One-hundred-and-fifty years ago Darwin published his seminal theories on evolution. Today, those theories have been given a novel new perspective to offer insight on one of the biggest issues facing business today: how can companies become both digital and more human-centric?

Evolutionary theory and the digital revolution

In the 19th century, Charles Darwin’s publication On the origin of species (note 1) introduced profound new concepts about how natural ecosystems have evolved, based on principles such as ‘survival of the fittest’ and ‘symbiosis’. Fast forward 150 years and we see the rate of corporate failure increasing due to demographic shifts and the impact of the digital revolution.

75%

Three quarters of S&P 500 companies will be replaced by 2027 at current churn rate (note 3)

Change has never been so rapid as in today’s increasingly consumer-centric world. The net result is that companies can now rise and fall faster than ever. Being the biggest business, with the longest heritage in the market, is no longer a guarantee of survival. According to Richard Foster at Yale University, the average time a company in the 1960s would spend on the US S&P 500 index was over 60 years. Now it is less than 20, which means that 3 out of 4 companies will not be on the list in 15 years’ time. (note 2)

We are in the middle of a digital revolution, catalysed by wave after wave of technology, from the world wide web to social media and mobile devices, each extending the potential reach and scope of an organisation’s products and services. Alongside such a wealth of opportunity is the threat of demise, however. Organisations have the choice to run constantly behind the curve of innovation, or to look to established models to learn how to respond to change and develop a core focus on what consumers want, need and expect.

Applying Darwinism in the context of digital change

This book applies the famous naturalist and geologist’s theories to the struggle for corporate survival in today’s fast-paced environment. Darwin’s models, in particular the theories of natural selection and symbiosis, hold four keys to corporate survival in a consumer driven world.

Supercharged instinct: Just like eagles have developed advanced pattern recognition to detect camouflaged prey, businesses need to develop the ability to detect weak signals in customer behaviour, preferences, attitudes, context and any other data they can access. Companies need internal processes, procedures and systems that are flexible enough to enable organisations to respond quickly to weak signals that are detected.

Migration: Just as salmon investigate far-off environments in search of resources, businesses should be constantly exploring options and opportunities to migrate some of their activities to more favourable environments, too (for instance, less competition or cheaper solutions). In the digital ecosystem the costs of exploratory migration are low, but the price of standing still is high because the environment is changing.

Businesses should identify opportunities through digital media to act at multiple places in their existing supply chains. They should then take radical approaches to trialling new habitats, whilst constantly involving customers as co-producers in the process of exploration.

Natural selection: Companies should be aware of natural selection as a model for business. Integrating this well-known Darwinian principle unlocks a new perspective on business operations. Instead of relying solely on corporate research and development functions to generate new product and service ideas, customer-generated product concepts can originate in niches and compete organically for resources within the company.
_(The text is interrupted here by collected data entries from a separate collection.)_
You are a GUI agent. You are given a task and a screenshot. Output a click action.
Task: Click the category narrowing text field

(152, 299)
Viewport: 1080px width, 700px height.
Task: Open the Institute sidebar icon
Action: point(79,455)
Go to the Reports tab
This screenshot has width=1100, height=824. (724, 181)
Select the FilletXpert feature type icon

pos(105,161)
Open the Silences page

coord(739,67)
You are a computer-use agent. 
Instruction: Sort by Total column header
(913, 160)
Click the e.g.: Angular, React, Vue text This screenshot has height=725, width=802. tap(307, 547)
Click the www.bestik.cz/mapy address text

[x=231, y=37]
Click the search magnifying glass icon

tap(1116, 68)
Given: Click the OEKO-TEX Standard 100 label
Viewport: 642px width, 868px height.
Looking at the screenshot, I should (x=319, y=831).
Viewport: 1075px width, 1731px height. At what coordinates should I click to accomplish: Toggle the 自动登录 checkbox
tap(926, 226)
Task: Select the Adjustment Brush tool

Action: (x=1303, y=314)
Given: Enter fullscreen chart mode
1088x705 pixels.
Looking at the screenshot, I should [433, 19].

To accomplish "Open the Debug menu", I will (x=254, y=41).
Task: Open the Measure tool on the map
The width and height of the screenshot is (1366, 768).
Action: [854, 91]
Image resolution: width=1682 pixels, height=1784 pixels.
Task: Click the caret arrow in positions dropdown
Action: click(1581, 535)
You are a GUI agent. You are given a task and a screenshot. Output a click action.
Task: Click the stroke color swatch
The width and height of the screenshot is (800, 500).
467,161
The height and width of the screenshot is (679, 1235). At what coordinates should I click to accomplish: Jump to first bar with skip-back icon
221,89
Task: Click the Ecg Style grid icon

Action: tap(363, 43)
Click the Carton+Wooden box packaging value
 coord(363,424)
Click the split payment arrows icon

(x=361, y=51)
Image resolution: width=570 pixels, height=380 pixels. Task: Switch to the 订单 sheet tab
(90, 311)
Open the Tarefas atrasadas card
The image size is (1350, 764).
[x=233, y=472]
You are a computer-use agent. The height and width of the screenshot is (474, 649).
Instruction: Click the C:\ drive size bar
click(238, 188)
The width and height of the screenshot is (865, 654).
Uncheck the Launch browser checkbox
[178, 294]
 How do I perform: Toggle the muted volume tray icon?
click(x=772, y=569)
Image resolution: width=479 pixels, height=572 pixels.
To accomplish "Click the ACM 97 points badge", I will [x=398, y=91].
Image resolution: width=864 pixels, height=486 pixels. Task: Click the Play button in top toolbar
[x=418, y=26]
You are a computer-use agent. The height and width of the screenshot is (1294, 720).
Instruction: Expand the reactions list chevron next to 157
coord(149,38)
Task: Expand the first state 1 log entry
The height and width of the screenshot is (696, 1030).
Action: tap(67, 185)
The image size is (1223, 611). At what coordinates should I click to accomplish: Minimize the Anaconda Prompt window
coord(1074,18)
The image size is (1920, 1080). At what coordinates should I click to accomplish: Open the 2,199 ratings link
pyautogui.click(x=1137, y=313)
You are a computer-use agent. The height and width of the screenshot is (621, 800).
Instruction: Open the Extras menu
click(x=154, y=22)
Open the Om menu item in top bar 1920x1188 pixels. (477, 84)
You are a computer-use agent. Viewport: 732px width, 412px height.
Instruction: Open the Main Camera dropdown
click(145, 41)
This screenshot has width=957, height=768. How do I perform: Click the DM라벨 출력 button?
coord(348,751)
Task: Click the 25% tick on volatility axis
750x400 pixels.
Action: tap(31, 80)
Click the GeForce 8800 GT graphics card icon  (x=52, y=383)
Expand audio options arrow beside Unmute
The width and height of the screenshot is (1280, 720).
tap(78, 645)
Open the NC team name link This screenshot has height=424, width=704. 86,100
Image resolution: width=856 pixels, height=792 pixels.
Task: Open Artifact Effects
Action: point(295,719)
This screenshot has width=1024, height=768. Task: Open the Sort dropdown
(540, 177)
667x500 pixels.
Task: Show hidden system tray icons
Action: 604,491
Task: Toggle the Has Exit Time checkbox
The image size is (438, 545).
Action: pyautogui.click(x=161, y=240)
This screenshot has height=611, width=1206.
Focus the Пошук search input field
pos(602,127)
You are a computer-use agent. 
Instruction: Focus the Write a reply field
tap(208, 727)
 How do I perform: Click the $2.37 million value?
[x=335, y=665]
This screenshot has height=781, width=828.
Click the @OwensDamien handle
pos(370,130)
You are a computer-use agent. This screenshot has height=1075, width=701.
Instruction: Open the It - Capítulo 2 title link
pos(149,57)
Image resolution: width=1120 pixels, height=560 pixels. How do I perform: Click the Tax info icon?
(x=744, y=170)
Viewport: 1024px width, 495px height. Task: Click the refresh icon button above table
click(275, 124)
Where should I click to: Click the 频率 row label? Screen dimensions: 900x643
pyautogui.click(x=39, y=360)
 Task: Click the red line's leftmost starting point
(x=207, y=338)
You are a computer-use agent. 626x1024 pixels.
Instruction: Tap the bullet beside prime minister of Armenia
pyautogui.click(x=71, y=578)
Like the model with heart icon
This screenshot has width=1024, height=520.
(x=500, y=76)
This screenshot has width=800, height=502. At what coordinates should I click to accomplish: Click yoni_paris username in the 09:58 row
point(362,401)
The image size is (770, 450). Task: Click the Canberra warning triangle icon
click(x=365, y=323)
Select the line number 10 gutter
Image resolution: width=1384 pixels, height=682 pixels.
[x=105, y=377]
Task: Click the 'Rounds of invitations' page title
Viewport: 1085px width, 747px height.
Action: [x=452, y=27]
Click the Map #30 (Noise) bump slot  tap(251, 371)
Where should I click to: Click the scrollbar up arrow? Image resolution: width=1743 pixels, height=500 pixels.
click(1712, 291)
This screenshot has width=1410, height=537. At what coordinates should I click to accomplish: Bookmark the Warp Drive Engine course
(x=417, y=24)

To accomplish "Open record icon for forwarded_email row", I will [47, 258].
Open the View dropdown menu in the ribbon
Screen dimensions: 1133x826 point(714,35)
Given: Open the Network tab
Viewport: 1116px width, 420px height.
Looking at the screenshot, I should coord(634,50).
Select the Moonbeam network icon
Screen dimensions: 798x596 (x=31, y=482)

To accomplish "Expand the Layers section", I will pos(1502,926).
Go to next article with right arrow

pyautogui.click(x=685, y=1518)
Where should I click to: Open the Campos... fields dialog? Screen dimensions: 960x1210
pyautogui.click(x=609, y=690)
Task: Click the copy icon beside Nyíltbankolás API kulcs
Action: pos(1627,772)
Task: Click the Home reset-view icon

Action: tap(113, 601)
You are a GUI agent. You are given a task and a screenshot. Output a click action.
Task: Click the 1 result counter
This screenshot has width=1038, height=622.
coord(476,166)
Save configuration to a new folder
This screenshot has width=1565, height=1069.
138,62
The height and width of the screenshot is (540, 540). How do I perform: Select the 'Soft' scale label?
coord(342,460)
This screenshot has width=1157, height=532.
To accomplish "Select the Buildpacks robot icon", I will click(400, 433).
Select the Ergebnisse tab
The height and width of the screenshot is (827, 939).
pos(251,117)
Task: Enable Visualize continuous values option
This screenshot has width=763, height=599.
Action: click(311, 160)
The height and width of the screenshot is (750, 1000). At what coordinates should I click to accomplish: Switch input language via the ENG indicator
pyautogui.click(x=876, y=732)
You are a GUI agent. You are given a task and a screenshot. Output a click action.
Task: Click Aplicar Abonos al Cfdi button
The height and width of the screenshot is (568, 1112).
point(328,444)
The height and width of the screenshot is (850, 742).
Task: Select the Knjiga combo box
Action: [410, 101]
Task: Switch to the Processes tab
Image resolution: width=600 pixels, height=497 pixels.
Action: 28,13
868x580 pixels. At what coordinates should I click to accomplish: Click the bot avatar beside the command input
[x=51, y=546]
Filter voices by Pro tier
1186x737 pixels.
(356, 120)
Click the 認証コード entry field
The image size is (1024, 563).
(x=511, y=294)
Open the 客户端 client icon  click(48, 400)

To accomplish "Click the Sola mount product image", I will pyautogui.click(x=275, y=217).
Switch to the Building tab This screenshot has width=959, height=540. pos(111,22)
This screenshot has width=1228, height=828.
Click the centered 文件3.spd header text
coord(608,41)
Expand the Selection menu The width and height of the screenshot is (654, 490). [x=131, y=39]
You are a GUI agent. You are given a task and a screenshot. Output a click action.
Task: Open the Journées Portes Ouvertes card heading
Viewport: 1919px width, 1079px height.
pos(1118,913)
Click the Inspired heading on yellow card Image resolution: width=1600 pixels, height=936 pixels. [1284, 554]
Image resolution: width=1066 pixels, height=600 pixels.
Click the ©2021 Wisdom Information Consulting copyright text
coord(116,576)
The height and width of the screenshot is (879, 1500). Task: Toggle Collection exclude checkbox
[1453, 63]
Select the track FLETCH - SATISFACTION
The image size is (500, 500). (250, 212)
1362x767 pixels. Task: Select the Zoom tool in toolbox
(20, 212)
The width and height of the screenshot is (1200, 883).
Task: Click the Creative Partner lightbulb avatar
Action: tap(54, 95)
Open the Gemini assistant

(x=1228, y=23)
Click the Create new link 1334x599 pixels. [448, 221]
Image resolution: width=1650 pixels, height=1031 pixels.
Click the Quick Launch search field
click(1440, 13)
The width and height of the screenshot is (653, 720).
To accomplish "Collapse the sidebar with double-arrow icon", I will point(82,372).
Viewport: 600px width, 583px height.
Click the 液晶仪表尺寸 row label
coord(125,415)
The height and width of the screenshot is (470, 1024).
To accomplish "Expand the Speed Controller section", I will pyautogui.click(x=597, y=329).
Ideas with potential from the marketplace should compete with in-house initiatives, to grow and then populate other niches. To do this best, companies should embrace variety – allowing multiple solutions to be generated.

Next, companies should embrace natural selection processes. Small project teams should sometimes be allowed to work in competition with each other and to build on customer- or employee-led innovation. Most important of all, businesses should be prepared to fail fast – failing fast means failing cheap. Company mentality needs to shift from long-term, top-down planning to a mind-set of rapid, bottom-up innovation and adaptation.

Symbiosis: In natural selection, the ‘fittest’ means the organism best suited  for a given context or environment. Darwin noted in The descent of man (note 4), ‘In the long history of humankind (and animal kind, too) those who learned to collaborate and improvise most effectively have prevailed.’ In today’s connected environment, populated by hybrid consumers who are always switched on and connected to one another, the authors believe that collaborative relationships between companies and consumers are the defining feature of sustainability. Such an outlook makes clear that customers are a company’s biggest resource in the development of products and services. In order to succeed, a business must unleash customers’ potential symbiotically.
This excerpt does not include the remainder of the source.